LL4A9 Half Unit
Law in War
This information is for the 2024/25 session.
Teacher responsible
Professor Stephen Humphreys
Availability
This course is available on the LLM (extended part-time), LLM (full-time), MSc in Human Rights and University of Pennsylvania Law School LLM Visiting Students. This course is available with permission as an outside option to students on other programmes where regulations permit.
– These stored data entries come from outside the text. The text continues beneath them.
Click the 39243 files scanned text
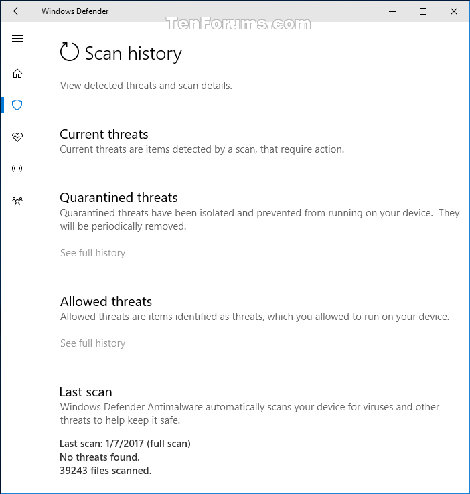 [106, 471]
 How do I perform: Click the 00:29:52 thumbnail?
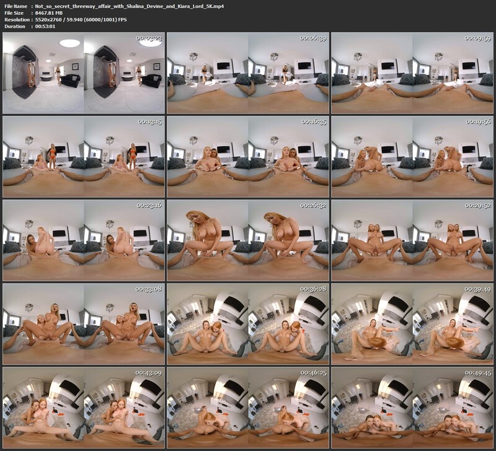click(412, 240)
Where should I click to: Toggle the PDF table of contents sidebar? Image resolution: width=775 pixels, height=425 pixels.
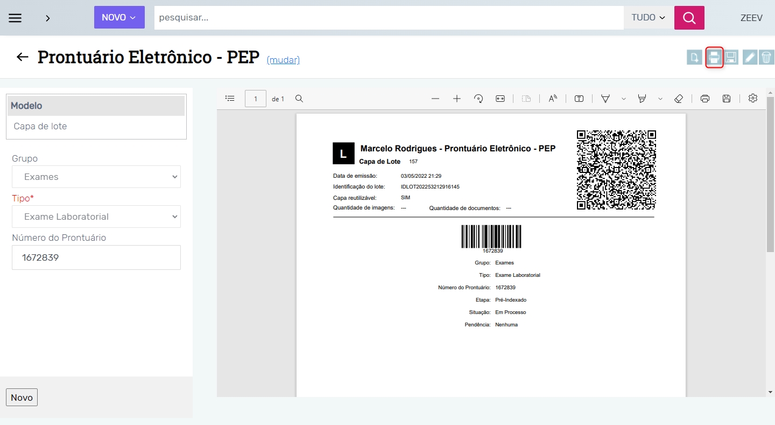[230, 99]
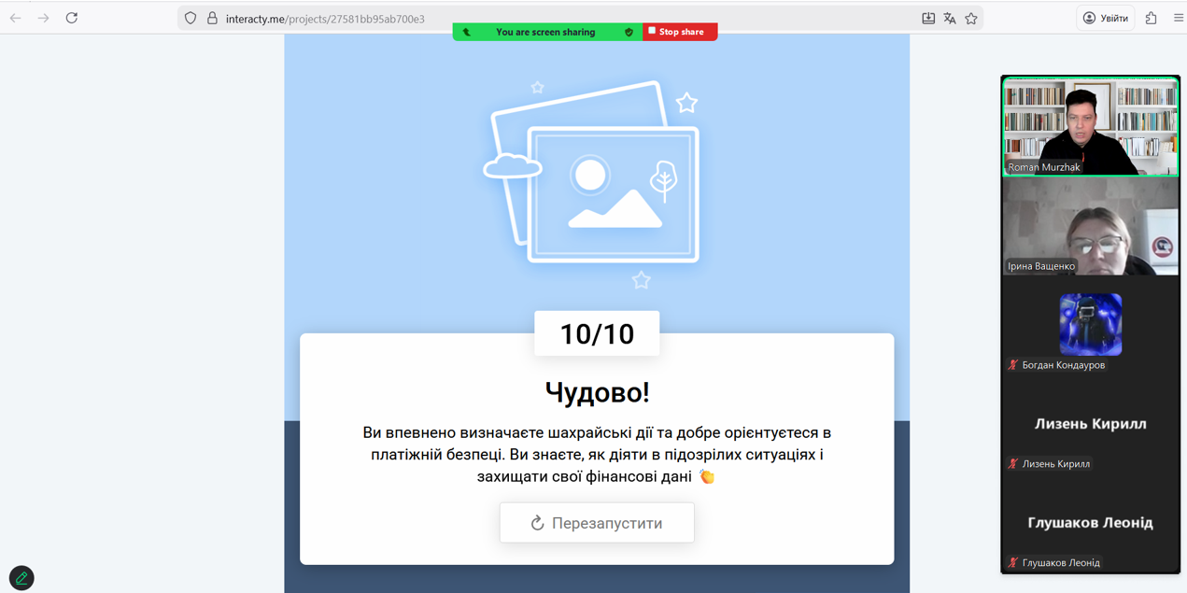
Task: Click the back navigation arrow
Action: coord(16,18)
This course has a limited number of places and demand is typically high. This may mean that you’re not able to get a place on this course.
Pre-requisites
Some prior knowledge of international law is useful but not essential. LL4A8 is useful but not essential.
Course content
This course covers the international law governing the conduct of hostilities (jus in bello, also known as the law of armed conflict (LOAC) and international humanitarian law (IHL))—as distinct from the law on the resort to force (jus ad bellum), which is covered in a separate course (LL4A8). The course will take a critical and historical approach to the international regulation and facilitation of armed conflict. As well as the laws governing the means and methods of war (‘Hague’ law), the ‘protected’ groups hors de combat (‘Geneva’ law), and the distinction between international and non-international armed conflict, the course will cover ‘lawfare’ more generally: the recourse to law as an element of the waging of war. It will examine the application of the laws of war, including occupation law, in historical, actual, and ongoing conflicts, including recent wars in Iraq, Afghanistan, and Syria, the ‘war on terror’, Ukraine, Gaza, and the Occupied Palestinian Territories. Students can expect to have a thorough grasp of the principles and regulations governing the conduct of hostilities, the context and efficacy of enforcement mechanisms, and a critical understanding of the normative and political stakes of international law in this area.
Teaching
This course will have two hours of teaching content each week in Winter Term. There will be a Reading Week in Week 6 of Winter Term.
Formative coursework
Students have the option of submitting a 1,800 word essay at the end of Week 6.